• **Prompt**
Of the lines listed below, return exactly those that run from the line containing "Screen dimensions: 1512x786" through the line containing "Viewport: 1546px width, 784px height.", both included.

● ● ● ● ● ● ●

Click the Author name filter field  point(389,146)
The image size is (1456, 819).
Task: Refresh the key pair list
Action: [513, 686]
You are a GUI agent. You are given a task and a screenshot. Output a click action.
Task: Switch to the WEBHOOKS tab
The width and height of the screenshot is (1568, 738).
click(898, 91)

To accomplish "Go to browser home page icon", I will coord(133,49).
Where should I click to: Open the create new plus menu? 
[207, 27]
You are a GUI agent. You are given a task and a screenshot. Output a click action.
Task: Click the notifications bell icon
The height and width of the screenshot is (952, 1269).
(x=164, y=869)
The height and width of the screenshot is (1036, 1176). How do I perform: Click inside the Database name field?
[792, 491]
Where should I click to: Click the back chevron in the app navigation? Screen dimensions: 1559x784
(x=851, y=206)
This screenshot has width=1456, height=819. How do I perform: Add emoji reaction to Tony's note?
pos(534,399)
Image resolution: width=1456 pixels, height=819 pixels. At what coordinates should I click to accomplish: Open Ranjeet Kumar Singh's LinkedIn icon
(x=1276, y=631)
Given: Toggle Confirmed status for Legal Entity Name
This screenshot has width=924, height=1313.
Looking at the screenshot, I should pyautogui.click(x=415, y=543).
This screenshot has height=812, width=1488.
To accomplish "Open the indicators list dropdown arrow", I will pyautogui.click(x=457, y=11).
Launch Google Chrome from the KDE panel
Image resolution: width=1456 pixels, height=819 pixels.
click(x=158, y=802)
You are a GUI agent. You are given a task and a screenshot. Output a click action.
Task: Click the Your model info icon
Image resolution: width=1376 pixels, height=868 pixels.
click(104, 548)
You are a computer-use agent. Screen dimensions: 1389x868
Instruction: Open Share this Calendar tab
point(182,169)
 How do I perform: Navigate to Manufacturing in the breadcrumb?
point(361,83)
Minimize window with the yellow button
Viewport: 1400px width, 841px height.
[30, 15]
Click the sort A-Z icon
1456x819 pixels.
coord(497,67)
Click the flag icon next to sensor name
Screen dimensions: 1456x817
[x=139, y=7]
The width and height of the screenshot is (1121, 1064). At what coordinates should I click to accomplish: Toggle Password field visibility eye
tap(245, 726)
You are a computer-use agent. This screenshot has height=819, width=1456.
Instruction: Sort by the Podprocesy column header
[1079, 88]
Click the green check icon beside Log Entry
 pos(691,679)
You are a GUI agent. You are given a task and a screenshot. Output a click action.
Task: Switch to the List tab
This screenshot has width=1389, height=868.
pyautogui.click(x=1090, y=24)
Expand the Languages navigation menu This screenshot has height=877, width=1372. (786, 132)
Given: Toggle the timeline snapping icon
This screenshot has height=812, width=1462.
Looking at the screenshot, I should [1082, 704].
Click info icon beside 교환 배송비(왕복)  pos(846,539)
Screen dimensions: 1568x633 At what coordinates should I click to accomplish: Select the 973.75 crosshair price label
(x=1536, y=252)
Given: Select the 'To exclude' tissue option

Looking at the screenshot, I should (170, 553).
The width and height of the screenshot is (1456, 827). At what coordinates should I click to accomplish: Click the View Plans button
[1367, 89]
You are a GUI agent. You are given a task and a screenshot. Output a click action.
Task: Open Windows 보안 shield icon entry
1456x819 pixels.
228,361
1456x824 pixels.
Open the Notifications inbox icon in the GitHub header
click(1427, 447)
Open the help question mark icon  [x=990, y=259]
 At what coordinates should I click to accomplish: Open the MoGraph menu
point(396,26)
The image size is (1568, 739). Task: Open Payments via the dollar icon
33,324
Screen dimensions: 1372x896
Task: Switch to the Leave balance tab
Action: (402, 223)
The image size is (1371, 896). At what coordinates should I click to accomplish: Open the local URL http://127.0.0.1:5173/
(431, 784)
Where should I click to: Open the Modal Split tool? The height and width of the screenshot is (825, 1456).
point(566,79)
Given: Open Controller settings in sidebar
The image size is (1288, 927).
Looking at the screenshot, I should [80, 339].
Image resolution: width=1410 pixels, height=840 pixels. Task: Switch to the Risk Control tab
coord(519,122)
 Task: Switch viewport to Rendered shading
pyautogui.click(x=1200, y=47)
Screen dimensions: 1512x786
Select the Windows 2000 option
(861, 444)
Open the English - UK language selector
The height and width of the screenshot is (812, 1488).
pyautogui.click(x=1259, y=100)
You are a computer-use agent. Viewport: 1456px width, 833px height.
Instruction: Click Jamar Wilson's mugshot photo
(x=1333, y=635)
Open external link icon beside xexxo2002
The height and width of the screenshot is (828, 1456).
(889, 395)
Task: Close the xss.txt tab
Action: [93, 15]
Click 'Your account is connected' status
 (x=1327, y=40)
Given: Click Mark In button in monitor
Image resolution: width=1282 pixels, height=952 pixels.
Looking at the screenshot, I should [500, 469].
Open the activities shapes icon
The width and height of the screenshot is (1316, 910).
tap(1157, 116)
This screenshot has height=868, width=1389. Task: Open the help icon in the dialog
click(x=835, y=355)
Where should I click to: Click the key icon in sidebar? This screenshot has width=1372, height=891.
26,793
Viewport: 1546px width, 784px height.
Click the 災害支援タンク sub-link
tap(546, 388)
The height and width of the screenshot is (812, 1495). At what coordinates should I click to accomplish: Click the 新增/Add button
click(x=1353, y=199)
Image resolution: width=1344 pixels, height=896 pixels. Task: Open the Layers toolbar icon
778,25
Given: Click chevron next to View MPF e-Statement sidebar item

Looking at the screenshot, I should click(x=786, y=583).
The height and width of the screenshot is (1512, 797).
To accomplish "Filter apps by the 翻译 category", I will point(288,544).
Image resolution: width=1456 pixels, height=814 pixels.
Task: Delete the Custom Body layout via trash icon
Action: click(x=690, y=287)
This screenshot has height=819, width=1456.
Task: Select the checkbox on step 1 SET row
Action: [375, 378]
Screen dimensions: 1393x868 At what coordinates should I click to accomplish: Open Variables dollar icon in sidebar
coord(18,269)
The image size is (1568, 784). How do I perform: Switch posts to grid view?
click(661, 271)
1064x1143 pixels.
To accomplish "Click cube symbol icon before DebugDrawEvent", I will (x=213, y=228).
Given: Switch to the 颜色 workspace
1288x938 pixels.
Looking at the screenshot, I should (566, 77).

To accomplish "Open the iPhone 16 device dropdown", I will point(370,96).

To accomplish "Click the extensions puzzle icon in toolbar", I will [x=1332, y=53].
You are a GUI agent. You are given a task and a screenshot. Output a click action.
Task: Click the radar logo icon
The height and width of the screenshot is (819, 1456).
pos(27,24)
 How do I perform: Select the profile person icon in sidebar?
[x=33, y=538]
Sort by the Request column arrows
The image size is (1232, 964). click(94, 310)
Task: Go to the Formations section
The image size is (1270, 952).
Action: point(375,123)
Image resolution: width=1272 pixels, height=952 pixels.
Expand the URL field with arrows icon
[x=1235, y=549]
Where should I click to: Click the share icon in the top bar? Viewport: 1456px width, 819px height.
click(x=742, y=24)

● ● ● ● ● ● ●

• **Response to the task**
Screen dimensions: 1512x786
Select the Windows 2000 option
(861, 444)
Open the English - UK language selector
The height and width of the screenshot is (812, 1488).
pyautogui.click(x=1259, y=100)
You are a computer-use agent. Viewport: 1456px width, 833px height.
Instruction: Click Jamar Wilson's mugshot photo
(x=1333, y=635)
Open external link icon beside xexxo2002
The height and width of the screenshot is (828, 1456).
(889, 395)
Task: Close the xss.txt tab
Action: [93, 15]
Click 'Your account is connected' status
 (x=1327, y=40)
Given: Click Mark In button in monitor
Image resolution: width=1282 pixels, height=952 pixels.
Looking at the screenshot, I should [500, 469].
Open the activities shapes icon
The width and height of the screenshot is (1316, 910).
tap(1157, 116)
This screenshot has height=868, width=1389. Task: Open the help icon in the dialog
click(x=835, y=355)
Where should I click to: Click the key icon in sidebar? This screenshot has width=1372, height=891.
26,793
Viewport: 1546px width, 784px height.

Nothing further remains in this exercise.